For the quarter ended June 30, 2004, we had a loss of $940,409, compared to a loss of $152,183 for the quarter ended June 30, 2003.
Six Months Ended June 30, 2004 As Compared To The Six Months Ended June 30, 2003
Revenue increased by $1,054,040 during the first six months of the year compared to the same period in 2003 due to change in accounting policy of turnkey drilling revenue.
Costs and expenses were $3,206,342 for the period ending June 30, 2004 compared to $2,040,741 for the comparable period in 2003. Mining exploration expenses were $741,290 higher due to expensing of mining interest we bought back on our Richardson gold mining claims. Project geology, geophysics, land and administration were $42,438 higher due to expensing costs related to the EKHO Project. General and administrative costs were $364,167 higher than in 2003. These increased costs were due to expenses related to the Armstrong lawsuit, a $30,000 increase in consulting fees, higher directors and officers’ liability insurance premiums and higher investor relations costs.
For the six months we had a loss of $685,151 compared to a loss of $573,590 for the same six month period in 2003.
Capital Resources and Liquidity
We have funded our oil and gas exploration activities primarily with proceeds raised through privately placed drilling programs. We make decisions on the amount of capital expenditures for drilling as funds become available for that purpose. We do not, as a rule, rely on borrowings to fund drilling operations or other activities.
Current assets were $7,183,150 at June 30, 2004, compared to $6,182,829 as of December 31, 2003. This is due to an increase of cash related to investments in our OPUS-I drilling program.

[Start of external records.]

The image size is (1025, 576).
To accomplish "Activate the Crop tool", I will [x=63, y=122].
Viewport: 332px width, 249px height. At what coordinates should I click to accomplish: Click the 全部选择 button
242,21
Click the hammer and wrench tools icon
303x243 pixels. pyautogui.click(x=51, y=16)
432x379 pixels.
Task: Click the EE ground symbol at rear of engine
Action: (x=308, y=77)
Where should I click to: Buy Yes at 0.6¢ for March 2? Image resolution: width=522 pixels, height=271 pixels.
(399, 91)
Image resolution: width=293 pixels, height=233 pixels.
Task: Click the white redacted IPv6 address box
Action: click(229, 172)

Current liabilities were $7,466,730 for the six months ended June 30, 2004, compared to $6,473,194 for the period ended December 31, 2003. This increase is due to advances from joint venture participants in our drilling programs for drilling activities in our limited liability drilling program, and accrued expenses related to the Armstrong lawsuit.
OPERATING ACTIVITIES. We had a positive cash flow of $977,353 for the six months ended June 30, 2004 compared to a positive cash flow of $3,542,516 for the same period in 2003. This difference is due to fewer advances from joint venture partners and our year to date operating loss. Our primary source of funds is comprised of selling prospects and oil and gas sales.

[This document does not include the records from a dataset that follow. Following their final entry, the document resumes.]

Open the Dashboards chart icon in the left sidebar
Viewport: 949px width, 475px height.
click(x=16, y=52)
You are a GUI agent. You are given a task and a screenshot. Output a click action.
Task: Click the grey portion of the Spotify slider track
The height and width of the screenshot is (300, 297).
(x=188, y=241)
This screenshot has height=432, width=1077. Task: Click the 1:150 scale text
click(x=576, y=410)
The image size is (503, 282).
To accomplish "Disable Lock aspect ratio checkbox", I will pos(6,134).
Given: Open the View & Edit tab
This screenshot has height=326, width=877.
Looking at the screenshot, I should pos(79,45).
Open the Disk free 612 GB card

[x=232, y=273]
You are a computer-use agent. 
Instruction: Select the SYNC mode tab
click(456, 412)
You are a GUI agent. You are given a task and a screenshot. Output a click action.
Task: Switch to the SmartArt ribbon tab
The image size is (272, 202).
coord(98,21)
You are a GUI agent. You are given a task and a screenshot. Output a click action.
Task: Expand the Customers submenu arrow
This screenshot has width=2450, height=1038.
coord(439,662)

INVESTING ACTIVITIES. In the first six months of 2004 we had $31,954 in capital expenditures. This was the result of lease acquisitions.

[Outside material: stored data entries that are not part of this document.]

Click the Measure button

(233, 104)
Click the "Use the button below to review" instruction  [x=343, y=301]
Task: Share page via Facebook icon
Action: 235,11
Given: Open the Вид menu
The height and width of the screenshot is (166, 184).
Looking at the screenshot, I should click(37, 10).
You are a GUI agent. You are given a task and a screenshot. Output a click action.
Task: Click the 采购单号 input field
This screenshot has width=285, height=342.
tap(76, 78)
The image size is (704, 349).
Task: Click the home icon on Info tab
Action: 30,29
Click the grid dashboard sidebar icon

FINANCING ACTIVITIES. Net cash provided by financing activities was ($2,576) for the six months ended June 30, 2004. This was due to payments on autos of ($7,326) and issuance of common stock of $4,750.
NOTE 6 - QUANTITATIVE AND QUALITATIVE DISCLOSURES ABOUT MARKET RISK
Tri-Valley Corporation does not engage in hedging activities and does not use commodity futures or forward contracts in its cash management functions.
NOTE 7 - CONTROLS AND PROCEDURES
As of June 30, 2004, an evaluation was performed under the supervision and with the participation of the Company's management, including the Company's CEO and CFO, of the effectiveness of the design and operation of the Company's disclosure controls and procedures. Based on that evaluation, the Company's management, including the CEO and CFO, concluded that the Company's disclosure controls and procedures were effective as of June 30, 2004. There have been no significant changes in the Company's internal controls or in other factors that could significantly affect internal controls subsequent to June 30, 2004.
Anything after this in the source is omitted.